The most interesting part of it all was the portrayal of Shannon Mullins as a regular heart-breaker and not another big girl who is 'pretty on the inside' and just needs a man (or sometimes, a woman) to see how amazing she really is. Mullins' fearless acknowledgement of and control over her own sexuality almost had me doing a victory dance right there in the theatre.
Another character to look forward to is Captain Woods (Tom Wilson). He's a fresh break from the permanently angry, yelling-their-lungs-out bosses in uniform.

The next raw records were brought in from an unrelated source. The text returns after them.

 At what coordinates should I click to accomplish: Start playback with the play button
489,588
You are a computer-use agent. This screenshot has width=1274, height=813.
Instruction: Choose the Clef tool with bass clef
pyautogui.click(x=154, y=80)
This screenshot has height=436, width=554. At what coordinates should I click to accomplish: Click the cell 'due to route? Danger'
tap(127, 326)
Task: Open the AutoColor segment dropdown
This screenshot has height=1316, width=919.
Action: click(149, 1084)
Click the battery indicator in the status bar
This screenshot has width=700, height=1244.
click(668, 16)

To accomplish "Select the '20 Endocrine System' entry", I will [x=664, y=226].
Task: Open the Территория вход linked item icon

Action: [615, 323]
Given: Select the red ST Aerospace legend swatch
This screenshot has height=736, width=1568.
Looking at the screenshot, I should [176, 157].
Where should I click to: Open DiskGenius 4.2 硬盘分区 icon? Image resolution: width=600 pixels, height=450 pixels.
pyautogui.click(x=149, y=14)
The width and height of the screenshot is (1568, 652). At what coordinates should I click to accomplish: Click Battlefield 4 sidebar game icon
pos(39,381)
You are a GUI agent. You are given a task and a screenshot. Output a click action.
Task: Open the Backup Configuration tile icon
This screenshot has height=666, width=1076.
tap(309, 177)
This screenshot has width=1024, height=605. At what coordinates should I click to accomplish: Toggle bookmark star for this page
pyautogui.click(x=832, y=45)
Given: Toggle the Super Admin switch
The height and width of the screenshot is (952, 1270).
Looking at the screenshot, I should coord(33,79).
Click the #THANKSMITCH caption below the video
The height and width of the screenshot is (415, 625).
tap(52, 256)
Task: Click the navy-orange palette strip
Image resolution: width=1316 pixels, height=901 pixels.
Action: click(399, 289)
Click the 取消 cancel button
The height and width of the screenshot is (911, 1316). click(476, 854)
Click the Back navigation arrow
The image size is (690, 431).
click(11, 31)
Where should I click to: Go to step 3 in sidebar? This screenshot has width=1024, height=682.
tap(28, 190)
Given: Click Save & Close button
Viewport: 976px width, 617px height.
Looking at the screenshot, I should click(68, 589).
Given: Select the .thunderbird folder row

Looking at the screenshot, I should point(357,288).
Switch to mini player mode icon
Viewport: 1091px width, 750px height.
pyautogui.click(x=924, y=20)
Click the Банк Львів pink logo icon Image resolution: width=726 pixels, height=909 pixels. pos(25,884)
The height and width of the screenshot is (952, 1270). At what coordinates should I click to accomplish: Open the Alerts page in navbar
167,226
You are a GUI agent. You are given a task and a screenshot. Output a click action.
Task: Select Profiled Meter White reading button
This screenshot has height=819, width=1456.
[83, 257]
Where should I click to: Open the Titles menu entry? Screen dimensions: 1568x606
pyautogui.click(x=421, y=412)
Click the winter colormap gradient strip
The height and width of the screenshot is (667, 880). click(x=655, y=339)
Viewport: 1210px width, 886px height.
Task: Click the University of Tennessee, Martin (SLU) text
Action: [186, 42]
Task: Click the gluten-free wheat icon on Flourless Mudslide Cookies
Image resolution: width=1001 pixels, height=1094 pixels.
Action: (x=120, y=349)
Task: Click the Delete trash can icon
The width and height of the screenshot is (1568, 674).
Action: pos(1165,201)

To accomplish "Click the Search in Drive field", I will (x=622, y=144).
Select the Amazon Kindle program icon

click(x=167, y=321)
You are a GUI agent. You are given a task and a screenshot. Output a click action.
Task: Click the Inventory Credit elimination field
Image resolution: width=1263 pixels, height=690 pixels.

Captain Woods is a 40-something, prematurely ageing helpless police chief who treads carefully around Mullins, lest he provoke her infamous ire.
Although the movie contains its fair share of expletives, the background score ensures you listen to more than just profanity-laden, albeit witty, dialogue. It features tracks from Angel Haze, Kreayshawn, Kimbra and Santigold that complement the story instead of telling it.
The Heat is not a shy film by any standards. It is out there and in your face, much like the two protagonists themselves. Full of gags, it is not afraid to address issues such as discrimination on the basis of race and gender -- all perfectly blended with the right kind of humour that pokes fun at the oppression, not the victims.
Despite brilliant writing and direction what really makes this film work is the chemistry that Bullock and McCarthy share. This is one on-screen pair I'd like to see more of. Hopefully, The Heat will spawn a sequel and then some more.
It may be too soon to say, but considering the releases up until now, The Heat could turn out to be the movie of this year. Created by a writer-director duo that has the courage to challenge popular stereotypes and armed with a cast that just won’t stop making you laugh, this film is all ready to get down and dirty in the box office arena.
Other releases better watch out because this one's really going to be bringing the heat on!